Der Antrag wird zurückgewiesen.

Begründung

Gründe:

Mit Beschluss vom 20. Juli 2009, AZ 15 Os 83/09h, wies der Oberste Gerichtshof die Grundrechtsbeschwerde des Dr. Georg K***** in dem gegen ihn beim Landesgericht für Strafsachen Wien zum AZ 33 E Hv 51/04s anhängigen Verfahren zur Unterbringung in einer Anstalt für geistig abnorme Rechtsbrecher nach § 21 Abs 1 StGB gegen den Beschluss des Oberlandesgerichts Wien vom 5. Mai 2009, AZ 19 Bs 132/09i als unzulässig zurück, weil gegen einen Haftbefehl (nunmehr: „eine Festnahmeanordnung") nach ständiger Rechtsprechung des Obersten Gerichtshofs ein Rechtszug im Grundrechtsbeschwerdeverfahren dann nicht eröffnet ist, wenn er - wie hier - bislang nicht effektuiert werden konnte, somit ein Entzug der persönlichen Freiheit durch Festnahme tatsächlich nicht stattgefunden hat.

Mit Schreiben vom 11. August 2009 beantragte der Betroffene die Wiederaufnahme des Grundrechtsbeschwerdeverfahrens, weil sich der Oberste Gerichtshof mit einem Teil des Vorbringens der Grundrechtsbeschwerde und einem darin gestellten Antrag auf Anrufung des Verfassungsgerichtshofs (s dazu aber RIS-Justiz RS0058452 sowie Ratz, WK-StPO § 345 Rz 55) nicht auseinandergesetzt habe. Zudem erweise sich ein Teil der Begründung der Entscheidung für den Betroffenen als „inhaltlich völlig unschlüssig".

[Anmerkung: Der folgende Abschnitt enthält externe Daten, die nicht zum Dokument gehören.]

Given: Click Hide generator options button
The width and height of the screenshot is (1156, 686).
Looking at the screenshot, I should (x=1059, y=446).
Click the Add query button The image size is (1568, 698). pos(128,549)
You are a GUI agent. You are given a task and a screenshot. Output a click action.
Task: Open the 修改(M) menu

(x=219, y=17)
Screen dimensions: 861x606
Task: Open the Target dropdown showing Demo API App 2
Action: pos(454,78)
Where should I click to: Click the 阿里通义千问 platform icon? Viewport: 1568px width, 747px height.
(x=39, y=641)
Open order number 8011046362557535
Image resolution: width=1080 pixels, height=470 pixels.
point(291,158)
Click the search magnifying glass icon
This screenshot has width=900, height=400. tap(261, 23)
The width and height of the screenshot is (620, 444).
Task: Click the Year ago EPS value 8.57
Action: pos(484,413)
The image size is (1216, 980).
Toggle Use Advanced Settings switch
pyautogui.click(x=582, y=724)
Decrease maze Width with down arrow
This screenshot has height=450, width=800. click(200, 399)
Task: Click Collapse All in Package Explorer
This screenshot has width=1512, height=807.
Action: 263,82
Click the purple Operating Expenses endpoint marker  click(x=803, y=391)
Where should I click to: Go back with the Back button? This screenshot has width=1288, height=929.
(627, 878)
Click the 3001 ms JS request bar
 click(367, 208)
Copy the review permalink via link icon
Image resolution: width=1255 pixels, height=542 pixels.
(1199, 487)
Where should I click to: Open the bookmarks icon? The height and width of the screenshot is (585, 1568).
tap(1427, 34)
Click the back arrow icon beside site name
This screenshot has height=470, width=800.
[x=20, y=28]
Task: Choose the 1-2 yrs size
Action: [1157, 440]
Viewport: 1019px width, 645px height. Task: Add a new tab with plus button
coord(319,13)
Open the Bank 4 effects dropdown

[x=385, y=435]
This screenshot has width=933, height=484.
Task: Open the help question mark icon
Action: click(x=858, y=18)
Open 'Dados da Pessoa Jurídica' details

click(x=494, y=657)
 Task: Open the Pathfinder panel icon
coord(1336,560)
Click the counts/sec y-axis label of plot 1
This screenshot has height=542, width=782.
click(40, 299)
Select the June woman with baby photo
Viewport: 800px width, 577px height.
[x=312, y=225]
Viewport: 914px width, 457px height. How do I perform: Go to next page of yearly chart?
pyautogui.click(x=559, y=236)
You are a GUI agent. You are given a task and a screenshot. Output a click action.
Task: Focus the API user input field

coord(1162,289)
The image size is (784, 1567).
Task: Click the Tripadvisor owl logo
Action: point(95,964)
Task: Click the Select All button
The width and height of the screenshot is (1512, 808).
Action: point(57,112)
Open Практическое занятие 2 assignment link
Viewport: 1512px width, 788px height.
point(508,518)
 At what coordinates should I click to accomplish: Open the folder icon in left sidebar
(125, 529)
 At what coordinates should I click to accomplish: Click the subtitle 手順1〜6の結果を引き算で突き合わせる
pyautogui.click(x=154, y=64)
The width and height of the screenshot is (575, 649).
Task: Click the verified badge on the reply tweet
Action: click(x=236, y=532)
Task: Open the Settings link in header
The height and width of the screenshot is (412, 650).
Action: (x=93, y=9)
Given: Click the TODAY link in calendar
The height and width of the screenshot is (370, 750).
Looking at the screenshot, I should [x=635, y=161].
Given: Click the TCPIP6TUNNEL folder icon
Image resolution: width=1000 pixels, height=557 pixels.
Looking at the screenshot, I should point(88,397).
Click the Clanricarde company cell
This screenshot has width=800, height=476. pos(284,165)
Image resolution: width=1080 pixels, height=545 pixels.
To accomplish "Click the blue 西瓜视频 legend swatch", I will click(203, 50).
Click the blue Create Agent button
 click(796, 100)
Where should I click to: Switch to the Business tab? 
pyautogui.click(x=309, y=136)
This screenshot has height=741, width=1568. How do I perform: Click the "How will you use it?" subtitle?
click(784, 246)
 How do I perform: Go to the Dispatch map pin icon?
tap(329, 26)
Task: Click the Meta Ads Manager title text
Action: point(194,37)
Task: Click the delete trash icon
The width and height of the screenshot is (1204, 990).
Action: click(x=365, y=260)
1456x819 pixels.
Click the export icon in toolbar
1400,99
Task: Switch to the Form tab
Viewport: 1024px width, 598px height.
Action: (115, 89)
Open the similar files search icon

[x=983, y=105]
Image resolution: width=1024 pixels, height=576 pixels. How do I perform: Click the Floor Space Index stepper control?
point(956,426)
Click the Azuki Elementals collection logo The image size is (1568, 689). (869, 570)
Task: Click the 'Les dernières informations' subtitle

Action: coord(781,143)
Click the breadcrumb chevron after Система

In analoger Anwendung der Bestimmungen über die Wiederaufnahme zu Gunsten des Beschuldigten kann der Oberste Gerichtshof seine Entscheidungen amtswegig oder auf Antrag der beschwerten Parteien dann durch sog Reassumieren beseitigen, wenn er bei ihnen irrtümlich von unrichtigen tatsächlichen Voraussetzungen ausgegangen ist (Ratz, WK-StPO § 292 Rz 15; Lewisch, WK-StPO Vor §§ 352 bis 363 Rz 73 ff). Indem gegenständlich jedoch nicht das Vorliegen einer falschen Tatsachengrundlage für die kritisierte Entscheidung, sondern der Sache nach ein Begründungsmangel derselben behauptet wird, wird kein Reassumierungsgrund dargetan, weshalb der Antrag zurückzuweisen war. Zur Abrundung wird bemerkt, dass der für ein faires Verfahren (Art 6 Abs 1 MRK) vorausgesetzten Pflicht zur Begründung strafgerichtlicher Entscheidungen (Grabenwarter EMRK4 § 24 Rz 66) dann entsprochen ist, wenn alle für den Sachausgang maßgebenden Gründe mängelfrei dargelegt worden sind. Eine Pflicht zur Beantwortung aller vorgebrachten Einwände ist daraus - nach gefestigter Judikatur des EGMR - nicht ableitbar (RIS-Justiz RS0120809). Umso weniger ist eine inhaltliche Auseinandersetzung mit einem Vorbringen zur Sache eines Rechtsmittels oder Rechtsbehelfs geboten, wenn sich jenes/jener bereits aus anderen Gründen als prozessual unzulässig erweist.